In this part of the world, August is when the thoughts of everyone with a heartbeat turn to football. So it’s hard to admit this, but I am just not the world’s most massive football fan. I could blame this on growing up overseas or having a weak grasp of statistics or not being loved as a child. But probably it has more to do with being incompetent at team sports in school, and, as a result, just never really catching the bug.
Don’t get me wrong: I enjoy watching a game, love a win, and can pack away beer and cochon de lait at a tailgate with the best of them. But my flimsy grasp of player statistics, inability to distinguish an I-formation from a single-back alignment, and failure to identify Brandon Harris at four hundred yards have betrayed my inch-deep commitment time and again.
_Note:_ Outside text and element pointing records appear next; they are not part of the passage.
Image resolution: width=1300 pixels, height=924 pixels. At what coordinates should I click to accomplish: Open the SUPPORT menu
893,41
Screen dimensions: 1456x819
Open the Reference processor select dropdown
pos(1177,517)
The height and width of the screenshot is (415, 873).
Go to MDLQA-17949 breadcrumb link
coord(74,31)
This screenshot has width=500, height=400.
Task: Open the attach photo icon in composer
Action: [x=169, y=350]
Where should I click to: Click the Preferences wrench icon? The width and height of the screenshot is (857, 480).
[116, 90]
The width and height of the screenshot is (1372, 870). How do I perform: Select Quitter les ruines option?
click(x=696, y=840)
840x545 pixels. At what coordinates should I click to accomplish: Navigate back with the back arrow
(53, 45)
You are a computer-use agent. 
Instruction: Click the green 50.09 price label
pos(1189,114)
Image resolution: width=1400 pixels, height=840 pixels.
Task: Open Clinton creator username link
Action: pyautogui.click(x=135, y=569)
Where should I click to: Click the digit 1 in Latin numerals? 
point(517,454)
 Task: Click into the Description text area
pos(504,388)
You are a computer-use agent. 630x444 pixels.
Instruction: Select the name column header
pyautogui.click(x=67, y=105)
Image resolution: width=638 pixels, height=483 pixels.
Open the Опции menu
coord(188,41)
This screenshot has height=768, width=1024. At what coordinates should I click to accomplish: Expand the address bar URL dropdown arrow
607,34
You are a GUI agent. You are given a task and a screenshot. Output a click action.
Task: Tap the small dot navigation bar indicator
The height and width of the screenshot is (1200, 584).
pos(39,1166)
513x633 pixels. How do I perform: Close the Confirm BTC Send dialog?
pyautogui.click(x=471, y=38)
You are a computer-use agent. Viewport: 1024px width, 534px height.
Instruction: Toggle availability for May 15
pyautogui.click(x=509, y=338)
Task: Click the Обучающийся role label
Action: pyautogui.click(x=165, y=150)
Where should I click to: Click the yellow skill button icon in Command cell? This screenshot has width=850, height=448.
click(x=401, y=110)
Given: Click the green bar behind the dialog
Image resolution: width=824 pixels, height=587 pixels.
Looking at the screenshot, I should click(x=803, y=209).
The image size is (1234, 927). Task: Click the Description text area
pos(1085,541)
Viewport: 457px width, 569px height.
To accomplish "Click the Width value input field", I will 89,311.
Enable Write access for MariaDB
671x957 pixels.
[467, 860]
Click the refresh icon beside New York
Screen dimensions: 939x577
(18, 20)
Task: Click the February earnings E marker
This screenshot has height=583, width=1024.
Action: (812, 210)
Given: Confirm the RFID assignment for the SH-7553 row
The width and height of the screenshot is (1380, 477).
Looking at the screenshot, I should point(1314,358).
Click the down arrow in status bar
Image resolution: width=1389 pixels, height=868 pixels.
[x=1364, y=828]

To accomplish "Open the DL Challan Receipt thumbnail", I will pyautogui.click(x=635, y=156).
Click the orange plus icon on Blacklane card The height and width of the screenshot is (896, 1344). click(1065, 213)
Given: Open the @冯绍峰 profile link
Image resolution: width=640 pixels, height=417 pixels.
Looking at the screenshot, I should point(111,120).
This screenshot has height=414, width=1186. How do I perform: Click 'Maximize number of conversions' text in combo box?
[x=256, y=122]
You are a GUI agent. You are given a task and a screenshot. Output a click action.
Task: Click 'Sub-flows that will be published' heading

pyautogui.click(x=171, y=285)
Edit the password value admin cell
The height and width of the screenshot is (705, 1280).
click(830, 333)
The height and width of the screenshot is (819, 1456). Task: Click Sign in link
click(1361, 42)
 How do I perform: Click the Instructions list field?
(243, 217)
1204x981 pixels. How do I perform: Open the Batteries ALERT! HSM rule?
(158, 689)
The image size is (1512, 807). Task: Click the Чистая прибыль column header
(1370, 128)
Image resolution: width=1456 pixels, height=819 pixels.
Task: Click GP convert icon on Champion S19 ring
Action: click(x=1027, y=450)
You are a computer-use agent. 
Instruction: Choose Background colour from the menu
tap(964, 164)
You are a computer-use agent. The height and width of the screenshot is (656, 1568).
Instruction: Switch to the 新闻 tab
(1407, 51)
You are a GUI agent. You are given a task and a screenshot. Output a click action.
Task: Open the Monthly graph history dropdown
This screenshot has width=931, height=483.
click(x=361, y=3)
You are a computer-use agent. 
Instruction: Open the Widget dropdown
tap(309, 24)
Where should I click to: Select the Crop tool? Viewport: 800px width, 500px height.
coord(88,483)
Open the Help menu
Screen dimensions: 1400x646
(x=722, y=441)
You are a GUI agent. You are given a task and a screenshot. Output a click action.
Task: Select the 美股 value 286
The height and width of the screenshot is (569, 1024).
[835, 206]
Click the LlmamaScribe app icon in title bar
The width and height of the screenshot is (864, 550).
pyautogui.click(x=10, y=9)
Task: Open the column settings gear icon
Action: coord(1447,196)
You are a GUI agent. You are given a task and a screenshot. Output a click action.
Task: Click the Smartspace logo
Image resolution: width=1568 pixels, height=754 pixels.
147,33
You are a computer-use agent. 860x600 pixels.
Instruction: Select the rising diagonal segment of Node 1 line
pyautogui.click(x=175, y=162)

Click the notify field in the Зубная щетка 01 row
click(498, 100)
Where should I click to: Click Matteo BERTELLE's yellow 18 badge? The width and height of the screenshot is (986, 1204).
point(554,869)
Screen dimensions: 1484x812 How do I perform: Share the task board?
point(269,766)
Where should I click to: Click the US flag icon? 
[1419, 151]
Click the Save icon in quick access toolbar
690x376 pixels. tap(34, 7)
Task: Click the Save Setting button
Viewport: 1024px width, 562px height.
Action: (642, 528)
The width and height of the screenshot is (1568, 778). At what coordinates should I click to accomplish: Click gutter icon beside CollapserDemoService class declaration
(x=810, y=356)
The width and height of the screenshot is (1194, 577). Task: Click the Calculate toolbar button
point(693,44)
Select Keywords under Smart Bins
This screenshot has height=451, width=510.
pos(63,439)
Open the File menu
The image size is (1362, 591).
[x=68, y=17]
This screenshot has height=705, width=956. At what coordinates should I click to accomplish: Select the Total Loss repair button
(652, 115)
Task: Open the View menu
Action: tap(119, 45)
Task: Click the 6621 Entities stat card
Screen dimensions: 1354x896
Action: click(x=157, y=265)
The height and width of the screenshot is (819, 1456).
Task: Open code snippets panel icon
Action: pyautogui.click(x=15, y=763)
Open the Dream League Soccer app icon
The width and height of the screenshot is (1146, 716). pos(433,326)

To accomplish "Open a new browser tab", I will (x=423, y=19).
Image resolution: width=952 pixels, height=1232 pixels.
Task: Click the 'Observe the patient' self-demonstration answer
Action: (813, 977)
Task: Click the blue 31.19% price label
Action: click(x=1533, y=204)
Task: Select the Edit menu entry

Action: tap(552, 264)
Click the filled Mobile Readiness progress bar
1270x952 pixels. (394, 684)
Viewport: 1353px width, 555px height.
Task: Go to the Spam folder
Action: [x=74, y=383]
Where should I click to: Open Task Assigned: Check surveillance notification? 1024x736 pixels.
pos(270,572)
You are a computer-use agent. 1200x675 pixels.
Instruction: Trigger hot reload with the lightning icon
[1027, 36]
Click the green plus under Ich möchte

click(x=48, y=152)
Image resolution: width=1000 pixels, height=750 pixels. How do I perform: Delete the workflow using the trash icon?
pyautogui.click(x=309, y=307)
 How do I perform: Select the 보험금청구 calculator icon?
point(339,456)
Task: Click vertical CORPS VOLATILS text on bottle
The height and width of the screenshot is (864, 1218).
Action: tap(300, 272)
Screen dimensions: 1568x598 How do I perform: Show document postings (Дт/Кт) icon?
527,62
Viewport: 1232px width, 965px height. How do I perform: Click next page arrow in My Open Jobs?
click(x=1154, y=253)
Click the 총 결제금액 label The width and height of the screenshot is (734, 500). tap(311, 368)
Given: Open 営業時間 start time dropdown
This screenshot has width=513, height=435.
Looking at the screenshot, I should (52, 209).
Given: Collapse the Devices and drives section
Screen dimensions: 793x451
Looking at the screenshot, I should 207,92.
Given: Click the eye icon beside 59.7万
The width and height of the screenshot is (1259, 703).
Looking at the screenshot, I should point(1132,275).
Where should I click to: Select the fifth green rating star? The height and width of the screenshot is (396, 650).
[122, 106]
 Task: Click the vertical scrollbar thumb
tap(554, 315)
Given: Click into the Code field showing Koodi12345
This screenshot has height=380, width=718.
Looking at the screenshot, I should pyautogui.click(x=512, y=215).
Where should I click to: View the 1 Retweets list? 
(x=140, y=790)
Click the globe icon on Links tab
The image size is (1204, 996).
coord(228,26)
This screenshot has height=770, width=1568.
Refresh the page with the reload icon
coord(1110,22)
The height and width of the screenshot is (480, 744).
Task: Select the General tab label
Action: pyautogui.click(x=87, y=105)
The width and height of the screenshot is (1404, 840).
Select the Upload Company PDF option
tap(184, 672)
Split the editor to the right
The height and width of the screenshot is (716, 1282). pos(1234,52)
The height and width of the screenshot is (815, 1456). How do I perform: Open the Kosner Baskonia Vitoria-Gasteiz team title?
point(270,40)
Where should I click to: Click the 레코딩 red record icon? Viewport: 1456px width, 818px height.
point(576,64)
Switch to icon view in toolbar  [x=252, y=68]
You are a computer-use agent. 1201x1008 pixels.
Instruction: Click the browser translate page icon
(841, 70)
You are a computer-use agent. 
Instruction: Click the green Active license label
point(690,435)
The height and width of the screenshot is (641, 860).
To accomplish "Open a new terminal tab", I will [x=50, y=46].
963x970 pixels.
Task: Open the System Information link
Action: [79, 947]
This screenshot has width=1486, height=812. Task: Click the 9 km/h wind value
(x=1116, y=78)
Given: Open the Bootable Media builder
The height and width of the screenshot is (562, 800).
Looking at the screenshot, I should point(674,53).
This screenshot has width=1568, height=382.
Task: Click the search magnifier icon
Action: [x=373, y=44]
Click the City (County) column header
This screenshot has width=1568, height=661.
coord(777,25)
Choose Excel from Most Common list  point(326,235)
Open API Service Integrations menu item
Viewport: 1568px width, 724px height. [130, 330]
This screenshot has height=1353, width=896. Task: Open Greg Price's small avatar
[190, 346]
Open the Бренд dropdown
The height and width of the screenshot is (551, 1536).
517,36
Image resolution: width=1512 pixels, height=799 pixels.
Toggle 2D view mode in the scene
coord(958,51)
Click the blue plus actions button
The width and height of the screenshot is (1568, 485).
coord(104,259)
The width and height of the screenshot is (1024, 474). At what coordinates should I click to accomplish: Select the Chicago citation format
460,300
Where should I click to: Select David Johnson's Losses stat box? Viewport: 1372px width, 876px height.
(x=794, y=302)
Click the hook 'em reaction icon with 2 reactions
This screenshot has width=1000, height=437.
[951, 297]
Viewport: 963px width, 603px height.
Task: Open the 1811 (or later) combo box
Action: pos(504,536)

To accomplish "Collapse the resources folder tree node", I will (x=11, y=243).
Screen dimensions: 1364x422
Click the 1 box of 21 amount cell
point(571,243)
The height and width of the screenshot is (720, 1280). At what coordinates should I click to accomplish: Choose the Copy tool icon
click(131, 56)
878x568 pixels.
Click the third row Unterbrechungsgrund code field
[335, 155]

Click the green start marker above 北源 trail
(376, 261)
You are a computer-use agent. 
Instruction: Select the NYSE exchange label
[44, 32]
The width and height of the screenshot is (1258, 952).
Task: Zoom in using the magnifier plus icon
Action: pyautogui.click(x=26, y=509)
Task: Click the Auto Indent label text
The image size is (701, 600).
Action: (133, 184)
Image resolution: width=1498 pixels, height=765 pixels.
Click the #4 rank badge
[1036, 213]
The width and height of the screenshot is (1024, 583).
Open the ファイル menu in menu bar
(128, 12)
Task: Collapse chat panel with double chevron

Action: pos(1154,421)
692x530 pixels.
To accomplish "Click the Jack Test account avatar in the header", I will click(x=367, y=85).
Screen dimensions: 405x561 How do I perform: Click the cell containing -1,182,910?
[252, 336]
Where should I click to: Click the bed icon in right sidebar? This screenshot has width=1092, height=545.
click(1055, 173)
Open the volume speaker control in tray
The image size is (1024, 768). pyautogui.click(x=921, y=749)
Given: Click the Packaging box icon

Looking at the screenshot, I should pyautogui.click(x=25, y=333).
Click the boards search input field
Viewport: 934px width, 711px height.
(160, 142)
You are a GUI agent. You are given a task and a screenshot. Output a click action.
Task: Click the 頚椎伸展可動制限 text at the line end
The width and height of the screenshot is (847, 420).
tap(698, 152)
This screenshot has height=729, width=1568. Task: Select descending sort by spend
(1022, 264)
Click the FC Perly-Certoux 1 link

I like to think I’ve made up for this failing by fathering a child who does actually have a plausible claim to being LSU’s biggest football fan—my son Charles. From August through January, Charles sweats SEC football from every pore. At 11, he can reel off the rushing yards of every running back in the conference, which he’s been able to do since he was seven. His most prized article of clothing is a pair of purple-and-gold striped overalls. He has a lucky hat, a lucky shirt, and various talismans that he wears to every game. So Charles is fortunate indeed that his grandmother is a similarly maniacal fan and season ticket holder who has rarely missed a home game since she was a student here in the ‘sixties, leaving little doubt not only that football fandom is an inherited trait but also about which side of the family my son got his from.
In the past few years, Charles has gotten to escort his grandma to lots of LSU home games, which is a situation that suits both of them to a T (-formation). Still, maybe once a season I’ll manage to pry a ticket from her fingers and take him to a game. In 2014, that game was the LSU/Ole Miss nailbiter, which real fans will remember LSU won after safety Ronald Martin intercepted Bo Wallace’s pass on the one-yard line with two seconds on the clock.
That day, Charles went into Tiger Stadium clad head-to-toe in purple and gold, gauging the commitment of fellow fans by the percentage of purple and gold on their bodies. Total devotion, in Charles’s book, could only be demonstrated by wearing not a stitch of any color besides purple and gold. Face paint, nail polish, and a wig? All the better. This being an LSU/Ole Miss game, anything red was of course strictly verboten—all the way down to the underwear. So as we took our seats, Charles was aghast to see a tall, twenty-ish fellow coming up the steps through our section wearing a long-sleeved LSU shirt … with a red T-shirt over the top! For this indefensible act of sartorial treason, Charles leapt from his seat and demanded an explanation. “I’m from Saskatchewan,” the guy protested, pointing to the maple leaf on the pocket of his shirt. He explained that he and a buddy, both NFL fans, had hopped a cheap flight to New Orleans with the idea of catching the Saints/Packers game on Sunday, and someone on the plane had mentioned that there was a big college game up the road in Baton Rouge.
Having never been to Louisiana before, much less Baton Rouge, and without ever having attended a college game, they rented a car and drove into the middle of the largest, closest, most furiously tailgated home game of the year. And they were just agog. Looking out at the ninety-thousand-strong sea of purple-and-gold-clad worshipers, I could see why. Wherever you are on your journey to full-immersion football fandom, the experience makes for a pretty great introduction to fall in Louisiana. It had certainly made lifelong Tigers fans out of those two Canadians; and if Charles has anything to with it, it’ll make a die-hard out of me yet.